Keykino (Кейкино) is a village in Kingisepp District, Leningrad Oblast, Russia. Its distance to the administrative center (Kingisepp) is 15km. It is located on an oxbow by the left bank of Luga River.

In 2007 the population was 98. In 2017 its population was 88.

==History==
The settlement is within the historical region of Ingria. It was mentioned in 1671 in a Scribe Book (land inventory) of the area under the name Кикино (Кекино).
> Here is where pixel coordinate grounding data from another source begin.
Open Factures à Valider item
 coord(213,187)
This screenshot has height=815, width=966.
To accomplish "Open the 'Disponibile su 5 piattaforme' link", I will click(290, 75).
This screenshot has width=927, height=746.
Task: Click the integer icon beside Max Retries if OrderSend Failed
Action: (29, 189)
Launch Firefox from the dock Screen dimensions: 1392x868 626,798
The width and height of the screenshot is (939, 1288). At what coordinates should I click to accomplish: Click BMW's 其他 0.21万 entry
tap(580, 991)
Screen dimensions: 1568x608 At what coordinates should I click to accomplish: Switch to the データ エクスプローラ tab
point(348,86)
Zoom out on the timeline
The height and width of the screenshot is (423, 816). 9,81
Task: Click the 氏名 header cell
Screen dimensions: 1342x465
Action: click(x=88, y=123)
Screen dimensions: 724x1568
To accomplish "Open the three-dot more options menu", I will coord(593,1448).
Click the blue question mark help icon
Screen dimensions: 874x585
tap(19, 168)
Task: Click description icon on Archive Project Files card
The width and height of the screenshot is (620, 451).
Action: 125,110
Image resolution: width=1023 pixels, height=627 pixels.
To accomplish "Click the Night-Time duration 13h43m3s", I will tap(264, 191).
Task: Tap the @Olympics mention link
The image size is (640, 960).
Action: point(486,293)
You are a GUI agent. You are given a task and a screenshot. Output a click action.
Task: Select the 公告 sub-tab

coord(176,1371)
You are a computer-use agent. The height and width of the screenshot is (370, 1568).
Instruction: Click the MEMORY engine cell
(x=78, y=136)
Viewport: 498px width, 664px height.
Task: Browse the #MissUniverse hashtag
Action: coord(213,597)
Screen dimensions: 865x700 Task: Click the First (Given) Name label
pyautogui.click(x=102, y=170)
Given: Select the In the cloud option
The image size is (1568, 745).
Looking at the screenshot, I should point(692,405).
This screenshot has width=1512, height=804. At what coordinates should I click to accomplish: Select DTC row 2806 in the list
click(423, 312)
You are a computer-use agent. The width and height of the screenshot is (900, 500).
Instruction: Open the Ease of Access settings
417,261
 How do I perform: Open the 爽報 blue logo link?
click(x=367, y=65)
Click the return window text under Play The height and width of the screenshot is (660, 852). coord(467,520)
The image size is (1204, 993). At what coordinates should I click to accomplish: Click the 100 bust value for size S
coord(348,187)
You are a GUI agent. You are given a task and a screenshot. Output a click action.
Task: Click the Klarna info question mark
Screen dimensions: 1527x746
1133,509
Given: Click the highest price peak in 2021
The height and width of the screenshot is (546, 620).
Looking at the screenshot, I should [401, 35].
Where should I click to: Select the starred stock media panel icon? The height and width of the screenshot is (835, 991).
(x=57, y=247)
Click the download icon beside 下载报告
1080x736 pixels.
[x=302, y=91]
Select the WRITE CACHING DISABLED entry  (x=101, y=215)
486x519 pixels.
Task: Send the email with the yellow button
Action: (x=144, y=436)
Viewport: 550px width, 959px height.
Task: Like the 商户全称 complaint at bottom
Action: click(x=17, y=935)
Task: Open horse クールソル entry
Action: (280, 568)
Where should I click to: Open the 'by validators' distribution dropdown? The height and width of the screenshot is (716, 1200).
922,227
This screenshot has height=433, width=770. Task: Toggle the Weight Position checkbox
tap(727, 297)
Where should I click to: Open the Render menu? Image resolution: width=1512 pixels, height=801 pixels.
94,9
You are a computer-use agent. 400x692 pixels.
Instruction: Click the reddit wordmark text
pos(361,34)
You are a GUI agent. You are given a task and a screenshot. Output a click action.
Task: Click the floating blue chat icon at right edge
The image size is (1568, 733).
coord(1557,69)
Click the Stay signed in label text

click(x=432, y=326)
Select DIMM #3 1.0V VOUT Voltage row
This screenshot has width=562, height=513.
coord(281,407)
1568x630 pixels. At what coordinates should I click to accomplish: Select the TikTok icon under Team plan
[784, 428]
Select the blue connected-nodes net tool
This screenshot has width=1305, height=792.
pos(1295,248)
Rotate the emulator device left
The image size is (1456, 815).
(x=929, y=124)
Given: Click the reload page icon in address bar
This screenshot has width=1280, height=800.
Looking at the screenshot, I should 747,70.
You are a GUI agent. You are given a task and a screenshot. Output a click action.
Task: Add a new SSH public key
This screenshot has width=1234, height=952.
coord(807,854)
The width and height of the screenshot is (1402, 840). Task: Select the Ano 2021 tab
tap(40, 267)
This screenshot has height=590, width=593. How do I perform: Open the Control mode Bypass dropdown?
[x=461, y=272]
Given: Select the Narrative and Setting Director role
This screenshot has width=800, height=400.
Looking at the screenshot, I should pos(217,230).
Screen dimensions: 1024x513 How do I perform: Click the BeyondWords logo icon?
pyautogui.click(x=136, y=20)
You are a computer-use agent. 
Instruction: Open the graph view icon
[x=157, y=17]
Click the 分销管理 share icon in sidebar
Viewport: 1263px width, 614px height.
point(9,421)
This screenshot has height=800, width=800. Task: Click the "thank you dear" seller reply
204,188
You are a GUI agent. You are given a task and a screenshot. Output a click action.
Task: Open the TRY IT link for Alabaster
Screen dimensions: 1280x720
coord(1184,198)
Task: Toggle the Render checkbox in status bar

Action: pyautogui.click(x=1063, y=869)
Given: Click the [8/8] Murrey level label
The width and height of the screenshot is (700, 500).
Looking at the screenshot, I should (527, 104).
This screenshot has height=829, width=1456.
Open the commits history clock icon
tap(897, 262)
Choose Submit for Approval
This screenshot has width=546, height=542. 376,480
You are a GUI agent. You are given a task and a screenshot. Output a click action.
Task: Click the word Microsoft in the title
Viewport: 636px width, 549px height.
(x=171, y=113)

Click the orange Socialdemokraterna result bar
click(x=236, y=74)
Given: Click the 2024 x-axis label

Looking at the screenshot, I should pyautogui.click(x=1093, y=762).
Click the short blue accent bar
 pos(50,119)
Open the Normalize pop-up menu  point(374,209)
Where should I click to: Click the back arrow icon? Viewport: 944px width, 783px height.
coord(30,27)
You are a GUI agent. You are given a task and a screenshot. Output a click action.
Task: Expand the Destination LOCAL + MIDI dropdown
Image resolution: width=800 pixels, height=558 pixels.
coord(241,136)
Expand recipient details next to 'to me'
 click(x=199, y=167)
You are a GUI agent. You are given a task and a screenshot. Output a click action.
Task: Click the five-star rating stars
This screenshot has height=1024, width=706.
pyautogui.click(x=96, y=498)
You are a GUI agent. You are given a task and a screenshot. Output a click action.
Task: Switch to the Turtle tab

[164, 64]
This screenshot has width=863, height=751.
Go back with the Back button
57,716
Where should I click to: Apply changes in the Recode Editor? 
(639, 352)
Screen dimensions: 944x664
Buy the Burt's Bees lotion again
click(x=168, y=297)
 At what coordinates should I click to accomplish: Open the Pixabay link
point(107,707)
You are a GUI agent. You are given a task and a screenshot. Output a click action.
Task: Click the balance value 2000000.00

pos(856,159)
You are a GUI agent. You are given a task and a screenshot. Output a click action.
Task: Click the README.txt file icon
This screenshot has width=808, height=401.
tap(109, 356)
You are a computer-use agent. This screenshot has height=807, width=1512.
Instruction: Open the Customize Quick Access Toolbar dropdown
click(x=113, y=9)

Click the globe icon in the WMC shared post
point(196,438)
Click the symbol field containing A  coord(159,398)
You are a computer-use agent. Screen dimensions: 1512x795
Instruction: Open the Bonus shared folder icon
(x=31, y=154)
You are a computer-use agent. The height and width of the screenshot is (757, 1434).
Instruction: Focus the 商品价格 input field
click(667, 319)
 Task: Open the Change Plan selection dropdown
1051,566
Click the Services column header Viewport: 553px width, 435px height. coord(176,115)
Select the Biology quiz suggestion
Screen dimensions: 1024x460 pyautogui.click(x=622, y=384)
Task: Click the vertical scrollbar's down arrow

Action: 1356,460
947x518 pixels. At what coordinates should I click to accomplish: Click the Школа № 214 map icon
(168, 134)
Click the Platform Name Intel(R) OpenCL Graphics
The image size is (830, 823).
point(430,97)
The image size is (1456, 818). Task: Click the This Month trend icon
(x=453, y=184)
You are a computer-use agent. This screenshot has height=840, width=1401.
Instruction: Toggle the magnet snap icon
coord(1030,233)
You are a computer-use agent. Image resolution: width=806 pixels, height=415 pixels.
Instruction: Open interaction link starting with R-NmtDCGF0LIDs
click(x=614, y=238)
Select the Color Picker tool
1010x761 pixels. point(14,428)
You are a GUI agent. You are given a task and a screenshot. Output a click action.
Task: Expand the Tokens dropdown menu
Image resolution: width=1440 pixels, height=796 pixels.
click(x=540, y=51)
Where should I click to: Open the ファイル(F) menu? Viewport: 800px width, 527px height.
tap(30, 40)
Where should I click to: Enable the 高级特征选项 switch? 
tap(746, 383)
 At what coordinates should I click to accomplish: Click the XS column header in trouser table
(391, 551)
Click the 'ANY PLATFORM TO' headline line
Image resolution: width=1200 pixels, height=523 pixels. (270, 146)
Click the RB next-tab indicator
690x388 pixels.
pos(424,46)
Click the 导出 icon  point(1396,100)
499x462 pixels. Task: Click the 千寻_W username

Later it was variously known as: "Apakÿle 1582: Apakÿlla 1584 (4), Happekÿlla 1585 (2), Happekÿlla 1586(2), Hapekÿlla 1589 (6);6 Кикино (Кекино) 1571 (Андр. 453), Keikina by 1618—1623 (Андр. 455), Keikina 1667 (Faber), Kiakina 1699 (Carta), Kiakinaby 1704 (Andersin), Киакiна 1704 (Шхон.), Пеипинъ 1727 (Кир.), Кекино 1770 (Шмит), Kiäkina 1827 (Берг.), Кейкино 1834 (Шуб.), Haawikko 1849 (Koeppen), Кейкино 1863 (ТК-3), Кейкино 1906 (Стрельб.), Haavikko 1929 (Must.), Кейкино 1942 (ТККА), Haavikko 1970 (NSS), Haavikko/Кейкино/Haaviku 1992 (ITK)". Its current Finnish name is Haavikko.